> _Activity_:
Copy out each line of the entries below in which the string "thumbnail" appears.

(Saved entries)
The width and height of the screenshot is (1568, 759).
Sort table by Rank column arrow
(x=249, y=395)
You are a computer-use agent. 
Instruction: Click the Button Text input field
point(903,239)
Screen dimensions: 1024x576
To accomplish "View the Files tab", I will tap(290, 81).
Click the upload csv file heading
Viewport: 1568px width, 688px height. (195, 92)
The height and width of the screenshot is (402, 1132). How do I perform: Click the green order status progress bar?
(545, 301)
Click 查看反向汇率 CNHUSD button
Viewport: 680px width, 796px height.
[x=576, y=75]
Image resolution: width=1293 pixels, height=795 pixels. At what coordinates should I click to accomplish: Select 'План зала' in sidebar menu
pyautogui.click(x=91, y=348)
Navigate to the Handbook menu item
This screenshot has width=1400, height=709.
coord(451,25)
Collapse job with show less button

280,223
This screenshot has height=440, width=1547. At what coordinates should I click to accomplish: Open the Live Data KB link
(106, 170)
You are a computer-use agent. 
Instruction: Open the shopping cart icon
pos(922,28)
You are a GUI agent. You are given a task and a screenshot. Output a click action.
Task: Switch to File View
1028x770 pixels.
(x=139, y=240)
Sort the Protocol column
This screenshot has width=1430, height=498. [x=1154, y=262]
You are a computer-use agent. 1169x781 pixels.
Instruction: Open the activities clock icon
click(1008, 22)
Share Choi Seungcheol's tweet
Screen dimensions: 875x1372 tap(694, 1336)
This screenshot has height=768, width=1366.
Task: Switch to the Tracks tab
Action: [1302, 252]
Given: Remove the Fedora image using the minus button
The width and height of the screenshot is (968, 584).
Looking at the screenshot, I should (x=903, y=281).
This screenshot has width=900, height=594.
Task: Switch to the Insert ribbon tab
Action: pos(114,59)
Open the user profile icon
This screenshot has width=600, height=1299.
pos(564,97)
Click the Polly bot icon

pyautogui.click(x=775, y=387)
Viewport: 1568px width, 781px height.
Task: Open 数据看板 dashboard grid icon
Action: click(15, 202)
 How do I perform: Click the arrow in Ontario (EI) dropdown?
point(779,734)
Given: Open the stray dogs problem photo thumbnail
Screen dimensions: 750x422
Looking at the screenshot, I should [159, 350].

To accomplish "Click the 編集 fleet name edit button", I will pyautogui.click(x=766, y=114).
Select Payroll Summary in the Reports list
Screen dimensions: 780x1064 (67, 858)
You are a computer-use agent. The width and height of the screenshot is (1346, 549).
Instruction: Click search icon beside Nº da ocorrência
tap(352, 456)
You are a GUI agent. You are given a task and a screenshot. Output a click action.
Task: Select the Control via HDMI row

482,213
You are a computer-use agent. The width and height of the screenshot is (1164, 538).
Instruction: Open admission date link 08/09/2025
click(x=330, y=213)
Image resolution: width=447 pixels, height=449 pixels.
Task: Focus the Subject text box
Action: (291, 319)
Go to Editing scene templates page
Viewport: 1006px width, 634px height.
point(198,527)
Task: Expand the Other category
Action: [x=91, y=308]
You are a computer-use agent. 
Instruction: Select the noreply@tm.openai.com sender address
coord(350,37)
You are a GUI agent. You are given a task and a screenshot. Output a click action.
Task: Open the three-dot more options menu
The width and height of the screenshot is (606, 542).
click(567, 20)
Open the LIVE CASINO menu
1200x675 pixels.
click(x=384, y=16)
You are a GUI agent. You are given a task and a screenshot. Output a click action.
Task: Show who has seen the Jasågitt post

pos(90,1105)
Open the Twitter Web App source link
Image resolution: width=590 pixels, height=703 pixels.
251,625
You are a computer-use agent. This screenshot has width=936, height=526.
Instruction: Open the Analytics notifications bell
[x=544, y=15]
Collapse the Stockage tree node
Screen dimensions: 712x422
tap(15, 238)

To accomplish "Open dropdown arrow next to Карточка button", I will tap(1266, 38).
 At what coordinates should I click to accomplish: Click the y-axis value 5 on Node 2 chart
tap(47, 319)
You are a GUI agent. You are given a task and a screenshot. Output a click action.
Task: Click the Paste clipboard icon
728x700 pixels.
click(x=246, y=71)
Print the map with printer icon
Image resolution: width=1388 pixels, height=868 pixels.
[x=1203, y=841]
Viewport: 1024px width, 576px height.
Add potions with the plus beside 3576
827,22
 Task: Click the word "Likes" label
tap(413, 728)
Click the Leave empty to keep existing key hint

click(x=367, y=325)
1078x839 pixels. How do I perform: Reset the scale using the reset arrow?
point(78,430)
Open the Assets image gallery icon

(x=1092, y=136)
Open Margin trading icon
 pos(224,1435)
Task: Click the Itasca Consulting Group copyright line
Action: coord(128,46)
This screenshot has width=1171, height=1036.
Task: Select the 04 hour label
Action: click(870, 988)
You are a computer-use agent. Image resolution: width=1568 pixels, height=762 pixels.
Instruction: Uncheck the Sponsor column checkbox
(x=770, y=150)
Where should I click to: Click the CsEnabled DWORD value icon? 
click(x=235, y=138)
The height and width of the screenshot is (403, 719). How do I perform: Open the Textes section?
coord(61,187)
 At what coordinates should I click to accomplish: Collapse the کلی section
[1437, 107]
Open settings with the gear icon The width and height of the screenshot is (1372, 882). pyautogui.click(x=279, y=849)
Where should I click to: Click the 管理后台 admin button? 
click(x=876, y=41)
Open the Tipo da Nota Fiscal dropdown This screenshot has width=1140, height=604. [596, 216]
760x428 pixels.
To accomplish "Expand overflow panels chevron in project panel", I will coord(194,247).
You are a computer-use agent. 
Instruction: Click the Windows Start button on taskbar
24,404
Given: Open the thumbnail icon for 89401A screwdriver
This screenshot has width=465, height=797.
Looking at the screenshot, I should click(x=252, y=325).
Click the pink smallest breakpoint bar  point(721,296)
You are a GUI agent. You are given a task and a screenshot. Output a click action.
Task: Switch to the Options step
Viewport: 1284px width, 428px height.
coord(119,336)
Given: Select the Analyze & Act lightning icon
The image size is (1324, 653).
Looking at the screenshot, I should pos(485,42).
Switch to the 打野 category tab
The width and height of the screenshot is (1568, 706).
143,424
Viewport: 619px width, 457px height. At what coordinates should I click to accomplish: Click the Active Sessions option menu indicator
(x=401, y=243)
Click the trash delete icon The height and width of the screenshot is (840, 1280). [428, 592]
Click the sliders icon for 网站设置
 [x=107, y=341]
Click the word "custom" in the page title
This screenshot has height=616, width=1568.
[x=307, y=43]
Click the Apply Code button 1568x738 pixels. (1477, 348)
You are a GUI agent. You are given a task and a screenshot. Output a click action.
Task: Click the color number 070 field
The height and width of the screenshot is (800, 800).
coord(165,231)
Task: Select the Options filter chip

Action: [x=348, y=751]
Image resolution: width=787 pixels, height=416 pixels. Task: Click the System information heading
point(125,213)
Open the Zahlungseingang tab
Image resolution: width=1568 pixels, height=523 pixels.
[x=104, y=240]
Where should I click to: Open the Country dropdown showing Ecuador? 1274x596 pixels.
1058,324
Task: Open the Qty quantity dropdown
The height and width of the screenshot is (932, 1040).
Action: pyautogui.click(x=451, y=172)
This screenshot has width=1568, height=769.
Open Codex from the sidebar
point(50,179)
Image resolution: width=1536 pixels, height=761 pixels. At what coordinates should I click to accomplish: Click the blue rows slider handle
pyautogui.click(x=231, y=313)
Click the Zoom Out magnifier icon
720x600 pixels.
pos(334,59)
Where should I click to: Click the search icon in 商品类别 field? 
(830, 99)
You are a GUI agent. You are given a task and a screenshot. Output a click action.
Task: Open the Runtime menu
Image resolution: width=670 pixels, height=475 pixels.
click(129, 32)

> _Solution for this task_:
Given: Open the stray dogs problem photo thumbnail
Given: Open the thumbnail icon for 89401A screwdriver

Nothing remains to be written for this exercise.